Cerca de 500 detentos da Cadeia Pública Manoel Onofre e do Complexo Penal Estadual Agrícola Dr. Mário Negócio, em Mossoró, apresentaram sintomas de infecção intestinal nos últimos dias. A Secretaria Municipal de Saúde de Mossoró e a Secretaria Estadual de Administração Penitenciária (Seap) suspeitam que os casos de diarreia, vômitos e febre estejam relacionados à qualidade das refeições fornecidas às unidades prisionais.
Segundo a Seap, as duas unidades abrigam aproximadamente 1.500 presos. Após o registro dos casos, a Secretaria Municipal de Saúde reforçou o atendimento médico no sistema prisional, enviando 12 profissionais de saúde, entre eles quatro médicos, além de enfermeiros e técnicos de enfermagem. Os detentos passaram a receber hidratação e medicação para controlar os sintomas.
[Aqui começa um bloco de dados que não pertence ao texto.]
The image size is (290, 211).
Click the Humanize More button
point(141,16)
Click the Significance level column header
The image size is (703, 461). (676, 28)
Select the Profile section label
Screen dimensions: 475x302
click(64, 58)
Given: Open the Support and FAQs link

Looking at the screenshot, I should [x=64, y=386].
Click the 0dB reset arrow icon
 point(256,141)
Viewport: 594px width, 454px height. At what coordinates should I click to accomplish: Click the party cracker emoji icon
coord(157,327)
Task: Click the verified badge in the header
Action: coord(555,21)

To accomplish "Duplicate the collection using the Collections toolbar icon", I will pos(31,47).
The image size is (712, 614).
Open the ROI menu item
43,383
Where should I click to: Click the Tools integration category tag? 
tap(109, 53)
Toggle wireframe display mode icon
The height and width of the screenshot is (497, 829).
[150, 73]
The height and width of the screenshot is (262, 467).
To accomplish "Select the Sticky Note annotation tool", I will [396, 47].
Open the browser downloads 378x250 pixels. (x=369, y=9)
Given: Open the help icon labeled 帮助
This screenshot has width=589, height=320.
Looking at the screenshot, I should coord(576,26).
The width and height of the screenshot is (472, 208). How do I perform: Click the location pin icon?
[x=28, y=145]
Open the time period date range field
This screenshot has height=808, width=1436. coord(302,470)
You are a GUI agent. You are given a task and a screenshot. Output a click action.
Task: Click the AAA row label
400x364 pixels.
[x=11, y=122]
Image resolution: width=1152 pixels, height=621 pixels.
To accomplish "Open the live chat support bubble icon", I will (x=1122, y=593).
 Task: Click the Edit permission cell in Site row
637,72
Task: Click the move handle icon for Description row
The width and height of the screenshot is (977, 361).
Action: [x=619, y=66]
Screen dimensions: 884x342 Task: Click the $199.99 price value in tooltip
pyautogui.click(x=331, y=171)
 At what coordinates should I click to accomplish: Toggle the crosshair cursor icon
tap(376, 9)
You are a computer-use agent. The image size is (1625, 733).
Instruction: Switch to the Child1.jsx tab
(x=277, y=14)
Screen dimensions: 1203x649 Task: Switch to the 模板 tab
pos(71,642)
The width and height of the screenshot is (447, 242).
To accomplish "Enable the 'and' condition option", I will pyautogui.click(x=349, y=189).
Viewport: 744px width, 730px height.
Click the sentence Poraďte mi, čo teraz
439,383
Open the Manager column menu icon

Amostras das refeições fornecidas pela empresa contratada foram encaminhadas para análise laboratorial com o objetivo de identificar a causa do surto. Relatos sobre problemas na qualidade da alimentação são recorrentes e incluem queixas de mau cheiro e até presença de larvas nas refeições.
Diante da situação, a Seap enviou equipes da Vigilância Sanitária, da Ouvidoria e da fiscalização contratual para acompanhar o caso e cobrar providências da empresa responsável pelo fornecimento de cerca de 4.500 refeições diárias às unidades prisionais da região.